Answer

**step1** Understanding the problem and representing percentage increases

Let the original fraction be represented as $$\frac{\text{Original Numerator}}{\text{Original Denominator}}$$.
The problem states that the numerator is increased by 250%. This means the new numerator will be the original numerator plus 250% of the original numerator.
Original Numerator = 100% of Original Numerator
Increase = 250% of Original Numerator
New Numerator = 100% + 250% = 350% of Original Numerator.
As a fraction, 350% is equivalent to $$\frac{350}{100} = \frac{35}{10} = \frac{7}{2}$$.
So, the new numerator is $$\frac{7}{2}$$ times the Original Numerator.
Similarly, the denominator is increased by 400%.
Original Denominator = 100% of Original Denominator
Increase = 400% of Original Denominator
New Denominator = 100% + 400% = 500% of Original Denominator.
As a fraction, 500% is equivalent to $$\frac{500}{100} = 5$$.
So, the new denominator is $$5$$ times the Original Denominator.

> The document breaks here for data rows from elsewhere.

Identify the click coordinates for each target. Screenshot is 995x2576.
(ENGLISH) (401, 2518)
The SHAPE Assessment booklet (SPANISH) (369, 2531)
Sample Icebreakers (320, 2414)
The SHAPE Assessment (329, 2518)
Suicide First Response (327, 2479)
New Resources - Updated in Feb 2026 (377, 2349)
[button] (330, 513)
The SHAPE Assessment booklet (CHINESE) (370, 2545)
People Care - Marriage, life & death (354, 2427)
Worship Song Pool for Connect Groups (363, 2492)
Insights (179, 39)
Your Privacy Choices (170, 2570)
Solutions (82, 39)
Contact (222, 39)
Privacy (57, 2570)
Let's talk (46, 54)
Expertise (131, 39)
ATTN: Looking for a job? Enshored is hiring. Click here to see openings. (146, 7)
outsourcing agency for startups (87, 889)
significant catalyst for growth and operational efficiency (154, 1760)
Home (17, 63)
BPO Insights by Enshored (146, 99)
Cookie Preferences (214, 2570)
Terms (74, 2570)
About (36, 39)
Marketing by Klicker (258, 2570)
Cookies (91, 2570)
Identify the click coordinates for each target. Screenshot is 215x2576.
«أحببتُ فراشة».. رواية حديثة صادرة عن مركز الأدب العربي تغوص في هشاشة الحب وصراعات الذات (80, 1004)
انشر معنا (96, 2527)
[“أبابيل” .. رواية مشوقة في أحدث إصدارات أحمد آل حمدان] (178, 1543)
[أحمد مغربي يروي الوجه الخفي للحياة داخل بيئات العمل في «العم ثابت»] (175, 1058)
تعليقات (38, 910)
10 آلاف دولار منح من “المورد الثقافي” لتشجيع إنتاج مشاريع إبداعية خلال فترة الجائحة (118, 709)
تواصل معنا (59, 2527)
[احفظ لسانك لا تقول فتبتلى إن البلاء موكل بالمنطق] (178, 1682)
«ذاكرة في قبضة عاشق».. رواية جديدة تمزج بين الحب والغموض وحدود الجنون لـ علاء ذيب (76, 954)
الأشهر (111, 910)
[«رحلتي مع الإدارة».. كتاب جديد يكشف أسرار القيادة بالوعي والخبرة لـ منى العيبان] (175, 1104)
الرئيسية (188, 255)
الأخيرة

**step2** Formulating the resultant fraction

When the numerator is changed to $$\frac{7}{2} \times \text{Original Numerator}$$ and the denominator is changed to $$5 \times \text{Original Denominator}$$, the new fraction becomes:
$$ \frac{\frac{7}{2} \times \text{Original Numerator}}{5 \times \text{Original Denominator}} $$
We can separate this into two parts: a numerical coefficient and the original fraction.
$$ \frac{\frac{7}{2}}{5} \times \frac{\text{Original Numerator}}{\text{Original Denominator}} $$
To simplify the numerical coefficient $$\frac{\frac{7}{2}}{5}$$, we multiply the denominator of the inner fraction by the outer denominator:
$$ \frac{7}{2 \times 5} = \frac{7}{10} $$
So, the resultant fraction is $$\frac{7}{10}$$ times the Original Fraction.

**step3** Using the given resultant fraction to find the original fraction

The problem states that the resultant fraction is $$\frac{7}{19}$$.
From Step 2, we established that the resultant fraction is $$\frac{7}{10}$$ times the Original Fraction.
Therefore, we can write the relationship as:
$$ \frac{7}{10} \times \text{Original Fraction} = \frac{7}{19} $$
To find the Original Fraction, we need to perform the inverse operation. We divide $$\frac{7}{19}$$ by $$\frac{7}{10}$$.

**step4** Calculating the original fraction

To divide by a fraction, we multiply by its reciprocal. The reciprocal of $$\frac{7}{10}$$ is $$\frac{10}{7}$$.
$$ \text{Original Fraction} = \frac{7}{19} \div \frac{7}{10} $$
$$ \text{Original Fraction} = \frac{7}{19} \times \frac{10}{7} $$
We can cancel out the common factor of 7 in the numerator and denominator:
$$ \text{Original Fraction} = \frac{\cancel{7}}{19} \times \frac{10}{\cancel{7}} $$
$$ \text{Original Fraction} = \frac{1}{19} \times \frac{10}{1} $$
$$ \text{Original Fraction} = \frac{10}{19} $$
The original fraction is $$\frac{10}{19}$$.